I understand that Entity Framework Core is capable of executing stored procedures. However, in a video I watched recently, I came to understand that Entity Framework Core executes data functions via the stored procedure sp_executesql, to allow for execution of whatever procedure a developer may have dynamically generated.
However, as the video linked above mentions, this presents a security hole for desktop applications. To fire sp_executesql, users of desktop applications must have credentials which can fire it upon their system. These values may be encrypted, but encryption is not invulnerable.
If I create and utilize database credentials that do not have access to sp_executesql, but do have access to the stored procedures my colleagues have made, will Entity Framework be capable of firing the latter?
CodePudding user response:
You can use a "Raw SQL Query" to execute your stored procedures directly, without requiring sp_executesql
:
var customers = context.Customers.SqlQuery("dbo.sp_getcustomers");
or:
var customers = context.Customers.SqlQuery("dbo.sp_getcustomerbyid @p1", customerID);
SqlQuery
returns a lazy-loading IEnumerable<T>
.
As an aside, raw SQL queries are incredibly useful for more than just calling stored procedures. Instead of relying solely on Entity Framework's SQL generation mechanism (which can sometimes produce sub-optimal SQL), you can just execute an arbitrary, well-formed SQL statement of your own choosing, directly.
Further Reading:
Raw SQL Queries (EF6)
Database.SqlQuery Method
CodePudding user response:
If I create and utilize database credentials that do not have access to sp_executesql, but do have access to the stored procedures my colleagues have made, will Entity Framework be capable of firing the latter?
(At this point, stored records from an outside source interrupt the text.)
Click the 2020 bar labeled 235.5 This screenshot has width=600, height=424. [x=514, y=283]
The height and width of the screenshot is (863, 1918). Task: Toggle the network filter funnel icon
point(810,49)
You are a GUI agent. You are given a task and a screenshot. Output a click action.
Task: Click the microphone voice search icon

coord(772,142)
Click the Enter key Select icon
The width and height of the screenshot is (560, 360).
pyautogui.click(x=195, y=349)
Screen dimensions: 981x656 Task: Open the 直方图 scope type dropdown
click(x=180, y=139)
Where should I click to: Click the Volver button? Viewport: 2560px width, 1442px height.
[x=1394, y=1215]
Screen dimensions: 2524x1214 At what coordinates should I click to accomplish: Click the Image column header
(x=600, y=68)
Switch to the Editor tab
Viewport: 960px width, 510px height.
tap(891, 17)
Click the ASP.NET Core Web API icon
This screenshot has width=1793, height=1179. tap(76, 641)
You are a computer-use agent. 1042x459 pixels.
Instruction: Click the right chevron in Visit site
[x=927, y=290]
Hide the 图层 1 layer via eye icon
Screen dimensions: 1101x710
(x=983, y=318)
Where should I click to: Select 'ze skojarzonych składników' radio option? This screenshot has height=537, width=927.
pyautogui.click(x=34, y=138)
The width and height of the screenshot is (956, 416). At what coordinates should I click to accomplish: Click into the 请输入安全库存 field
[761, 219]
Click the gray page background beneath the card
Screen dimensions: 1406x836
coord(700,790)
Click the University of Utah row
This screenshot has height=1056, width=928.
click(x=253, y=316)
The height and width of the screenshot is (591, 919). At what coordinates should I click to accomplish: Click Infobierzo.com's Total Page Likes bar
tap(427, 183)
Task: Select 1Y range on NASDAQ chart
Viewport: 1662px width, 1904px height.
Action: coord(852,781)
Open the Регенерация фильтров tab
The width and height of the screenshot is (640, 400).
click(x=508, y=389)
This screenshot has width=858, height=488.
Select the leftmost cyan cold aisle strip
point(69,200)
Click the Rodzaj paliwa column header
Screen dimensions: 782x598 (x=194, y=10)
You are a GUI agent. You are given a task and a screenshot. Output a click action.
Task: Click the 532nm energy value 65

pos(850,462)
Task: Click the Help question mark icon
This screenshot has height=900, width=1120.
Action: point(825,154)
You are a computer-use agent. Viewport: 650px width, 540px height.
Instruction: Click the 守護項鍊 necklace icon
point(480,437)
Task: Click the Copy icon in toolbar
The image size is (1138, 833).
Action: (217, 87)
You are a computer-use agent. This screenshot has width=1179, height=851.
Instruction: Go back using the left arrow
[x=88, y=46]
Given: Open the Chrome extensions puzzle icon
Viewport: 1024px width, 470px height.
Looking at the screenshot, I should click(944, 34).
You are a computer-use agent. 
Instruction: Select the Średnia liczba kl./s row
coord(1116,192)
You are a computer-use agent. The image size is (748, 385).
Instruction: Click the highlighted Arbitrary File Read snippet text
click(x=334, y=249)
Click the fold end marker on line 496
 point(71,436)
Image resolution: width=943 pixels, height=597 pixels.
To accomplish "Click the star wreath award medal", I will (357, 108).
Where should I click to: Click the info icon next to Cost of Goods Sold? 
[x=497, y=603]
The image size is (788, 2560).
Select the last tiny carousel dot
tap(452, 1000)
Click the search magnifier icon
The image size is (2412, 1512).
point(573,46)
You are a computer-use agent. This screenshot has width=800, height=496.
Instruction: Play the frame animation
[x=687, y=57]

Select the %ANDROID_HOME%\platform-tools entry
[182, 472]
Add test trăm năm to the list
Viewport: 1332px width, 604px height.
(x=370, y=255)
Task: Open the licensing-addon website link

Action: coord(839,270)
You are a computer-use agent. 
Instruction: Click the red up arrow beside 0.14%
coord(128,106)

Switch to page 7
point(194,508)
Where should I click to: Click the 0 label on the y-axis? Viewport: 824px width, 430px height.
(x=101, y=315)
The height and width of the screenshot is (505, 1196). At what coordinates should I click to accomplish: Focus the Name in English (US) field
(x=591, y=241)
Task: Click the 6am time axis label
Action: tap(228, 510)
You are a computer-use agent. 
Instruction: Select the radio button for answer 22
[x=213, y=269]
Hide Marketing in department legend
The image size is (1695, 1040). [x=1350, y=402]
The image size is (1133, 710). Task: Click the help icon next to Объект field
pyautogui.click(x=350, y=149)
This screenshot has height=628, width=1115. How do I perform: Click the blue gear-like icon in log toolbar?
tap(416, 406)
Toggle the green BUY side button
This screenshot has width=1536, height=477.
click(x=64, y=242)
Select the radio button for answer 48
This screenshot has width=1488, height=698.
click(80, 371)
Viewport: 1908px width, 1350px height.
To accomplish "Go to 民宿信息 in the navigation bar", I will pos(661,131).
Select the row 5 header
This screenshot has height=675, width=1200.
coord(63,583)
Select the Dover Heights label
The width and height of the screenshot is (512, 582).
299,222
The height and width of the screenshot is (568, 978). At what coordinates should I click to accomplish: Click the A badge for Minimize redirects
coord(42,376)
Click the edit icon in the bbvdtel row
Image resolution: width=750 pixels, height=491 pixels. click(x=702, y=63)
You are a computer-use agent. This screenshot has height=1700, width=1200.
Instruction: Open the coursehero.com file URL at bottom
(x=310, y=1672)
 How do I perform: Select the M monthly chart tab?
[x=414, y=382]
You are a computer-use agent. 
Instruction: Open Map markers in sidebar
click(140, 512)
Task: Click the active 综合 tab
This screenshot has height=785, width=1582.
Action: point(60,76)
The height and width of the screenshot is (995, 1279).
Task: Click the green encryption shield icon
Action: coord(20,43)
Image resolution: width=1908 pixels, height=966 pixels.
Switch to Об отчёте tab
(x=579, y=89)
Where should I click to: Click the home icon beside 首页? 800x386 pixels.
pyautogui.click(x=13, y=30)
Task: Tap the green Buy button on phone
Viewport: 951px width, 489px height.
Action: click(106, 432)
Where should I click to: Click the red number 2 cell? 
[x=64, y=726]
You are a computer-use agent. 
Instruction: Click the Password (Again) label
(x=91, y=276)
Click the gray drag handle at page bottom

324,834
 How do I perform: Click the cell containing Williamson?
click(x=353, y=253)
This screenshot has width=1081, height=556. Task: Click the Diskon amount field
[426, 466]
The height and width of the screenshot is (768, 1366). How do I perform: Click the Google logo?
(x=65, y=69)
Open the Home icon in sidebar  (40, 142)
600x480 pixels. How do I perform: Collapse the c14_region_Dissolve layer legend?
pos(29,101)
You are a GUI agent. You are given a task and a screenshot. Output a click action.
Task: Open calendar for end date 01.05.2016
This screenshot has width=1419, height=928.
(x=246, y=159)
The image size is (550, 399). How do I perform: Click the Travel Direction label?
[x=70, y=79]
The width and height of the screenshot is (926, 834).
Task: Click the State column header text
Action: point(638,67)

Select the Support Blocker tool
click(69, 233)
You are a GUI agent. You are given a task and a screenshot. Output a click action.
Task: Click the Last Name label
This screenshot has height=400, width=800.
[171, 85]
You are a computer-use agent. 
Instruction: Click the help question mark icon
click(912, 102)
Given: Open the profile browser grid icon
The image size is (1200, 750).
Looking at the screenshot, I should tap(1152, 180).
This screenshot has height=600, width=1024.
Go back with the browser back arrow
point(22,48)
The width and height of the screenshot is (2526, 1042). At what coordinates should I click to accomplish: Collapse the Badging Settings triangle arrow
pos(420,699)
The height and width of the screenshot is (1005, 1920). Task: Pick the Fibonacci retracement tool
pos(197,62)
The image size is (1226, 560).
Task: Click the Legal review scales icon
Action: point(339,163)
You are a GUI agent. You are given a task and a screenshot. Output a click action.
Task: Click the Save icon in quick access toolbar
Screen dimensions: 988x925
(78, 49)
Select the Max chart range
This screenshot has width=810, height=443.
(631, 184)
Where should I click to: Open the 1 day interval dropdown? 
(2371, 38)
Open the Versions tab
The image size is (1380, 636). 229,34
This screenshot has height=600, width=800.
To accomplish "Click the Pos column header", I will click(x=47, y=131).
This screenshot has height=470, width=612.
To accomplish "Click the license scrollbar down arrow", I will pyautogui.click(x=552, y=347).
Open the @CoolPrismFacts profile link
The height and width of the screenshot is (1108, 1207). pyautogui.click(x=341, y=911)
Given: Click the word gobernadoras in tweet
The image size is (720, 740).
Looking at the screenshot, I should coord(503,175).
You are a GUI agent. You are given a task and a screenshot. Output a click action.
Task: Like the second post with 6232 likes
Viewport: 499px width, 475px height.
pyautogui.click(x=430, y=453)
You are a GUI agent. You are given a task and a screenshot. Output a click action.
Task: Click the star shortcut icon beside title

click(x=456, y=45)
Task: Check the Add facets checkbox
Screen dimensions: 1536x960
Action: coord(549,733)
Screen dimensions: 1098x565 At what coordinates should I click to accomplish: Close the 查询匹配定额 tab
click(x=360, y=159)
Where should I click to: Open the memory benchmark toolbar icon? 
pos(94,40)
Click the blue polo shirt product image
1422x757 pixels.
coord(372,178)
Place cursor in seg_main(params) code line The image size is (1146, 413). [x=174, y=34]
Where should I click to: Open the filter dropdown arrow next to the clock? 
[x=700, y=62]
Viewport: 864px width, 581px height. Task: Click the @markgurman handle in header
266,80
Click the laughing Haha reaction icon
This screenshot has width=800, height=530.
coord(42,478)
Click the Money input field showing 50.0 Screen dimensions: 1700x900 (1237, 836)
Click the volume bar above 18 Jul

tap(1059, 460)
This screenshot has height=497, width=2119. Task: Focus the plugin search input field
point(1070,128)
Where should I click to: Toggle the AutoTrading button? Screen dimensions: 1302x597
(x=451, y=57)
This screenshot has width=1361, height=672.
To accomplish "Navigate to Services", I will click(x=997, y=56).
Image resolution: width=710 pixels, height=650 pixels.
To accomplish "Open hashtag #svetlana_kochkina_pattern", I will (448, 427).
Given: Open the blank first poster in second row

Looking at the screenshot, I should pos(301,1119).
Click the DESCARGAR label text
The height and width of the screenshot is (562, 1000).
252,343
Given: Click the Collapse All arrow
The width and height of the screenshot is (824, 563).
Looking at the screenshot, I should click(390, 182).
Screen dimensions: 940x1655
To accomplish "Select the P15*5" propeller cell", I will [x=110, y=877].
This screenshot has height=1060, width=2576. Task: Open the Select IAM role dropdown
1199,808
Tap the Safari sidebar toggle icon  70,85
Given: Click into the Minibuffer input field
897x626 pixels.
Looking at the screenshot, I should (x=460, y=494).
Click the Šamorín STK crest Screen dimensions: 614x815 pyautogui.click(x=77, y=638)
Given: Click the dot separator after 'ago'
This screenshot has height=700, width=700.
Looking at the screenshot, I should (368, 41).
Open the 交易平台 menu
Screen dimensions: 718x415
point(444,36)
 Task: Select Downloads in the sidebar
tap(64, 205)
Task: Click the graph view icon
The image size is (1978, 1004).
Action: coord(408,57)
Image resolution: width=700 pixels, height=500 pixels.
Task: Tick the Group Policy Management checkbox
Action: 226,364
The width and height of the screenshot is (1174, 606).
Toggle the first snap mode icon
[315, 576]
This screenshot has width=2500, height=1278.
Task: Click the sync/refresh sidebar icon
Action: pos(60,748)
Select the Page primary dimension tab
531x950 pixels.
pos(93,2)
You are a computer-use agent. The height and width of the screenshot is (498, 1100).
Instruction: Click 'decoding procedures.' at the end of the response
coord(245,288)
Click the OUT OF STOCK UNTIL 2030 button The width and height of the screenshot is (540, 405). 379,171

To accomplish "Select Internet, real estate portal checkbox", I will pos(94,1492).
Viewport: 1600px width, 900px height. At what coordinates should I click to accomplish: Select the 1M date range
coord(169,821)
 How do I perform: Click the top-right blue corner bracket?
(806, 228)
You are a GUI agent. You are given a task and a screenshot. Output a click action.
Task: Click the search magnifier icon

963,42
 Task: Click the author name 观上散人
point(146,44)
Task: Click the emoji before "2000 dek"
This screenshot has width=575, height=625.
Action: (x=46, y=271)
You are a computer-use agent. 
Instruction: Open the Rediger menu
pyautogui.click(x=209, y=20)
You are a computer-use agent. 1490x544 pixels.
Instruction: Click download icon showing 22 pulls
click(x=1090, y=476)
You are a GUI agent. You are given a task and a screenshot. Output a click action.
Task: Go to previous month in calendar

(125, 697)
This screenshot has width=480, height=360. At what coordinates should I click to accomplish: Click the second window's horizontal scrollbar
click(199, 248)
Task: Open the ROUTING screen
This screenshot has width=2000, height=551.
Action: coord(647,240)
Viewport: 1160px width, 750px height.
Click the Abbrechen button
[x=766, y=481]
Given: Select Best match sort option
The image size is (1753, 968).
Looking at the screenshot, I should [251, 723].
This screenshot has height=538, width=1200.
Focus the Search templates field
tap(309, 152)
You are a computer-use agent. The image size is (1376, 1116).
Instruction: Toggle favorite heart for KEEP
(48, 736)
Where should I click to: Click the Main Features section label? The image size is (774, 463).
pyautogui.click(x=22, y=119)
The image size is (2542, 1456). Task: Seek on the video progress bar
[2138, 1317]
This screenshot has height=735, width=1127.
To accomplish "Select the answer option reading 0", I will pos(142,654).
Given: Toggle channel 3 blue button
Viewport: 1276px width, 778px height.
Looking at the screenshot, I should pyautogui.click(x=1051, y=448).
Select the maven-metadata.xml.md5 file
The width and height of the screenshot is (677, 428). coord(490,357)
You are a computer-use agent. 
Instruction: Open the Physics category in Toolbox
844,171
The premise of this question is doubly flawed.
sp_executesql is available to all users and does not present any kind of security hole. Your users will have access to sp_executesql.
EF isn't acutally calling sp_executesql. It's invoking the stored procedure as an RPC instead of a TSQL batch. This is built-in TDS protocol functionality. But profiler displays the RPC call as a TSQL batch using sp_executesql so that you can copy and paste the call into a query window for testing.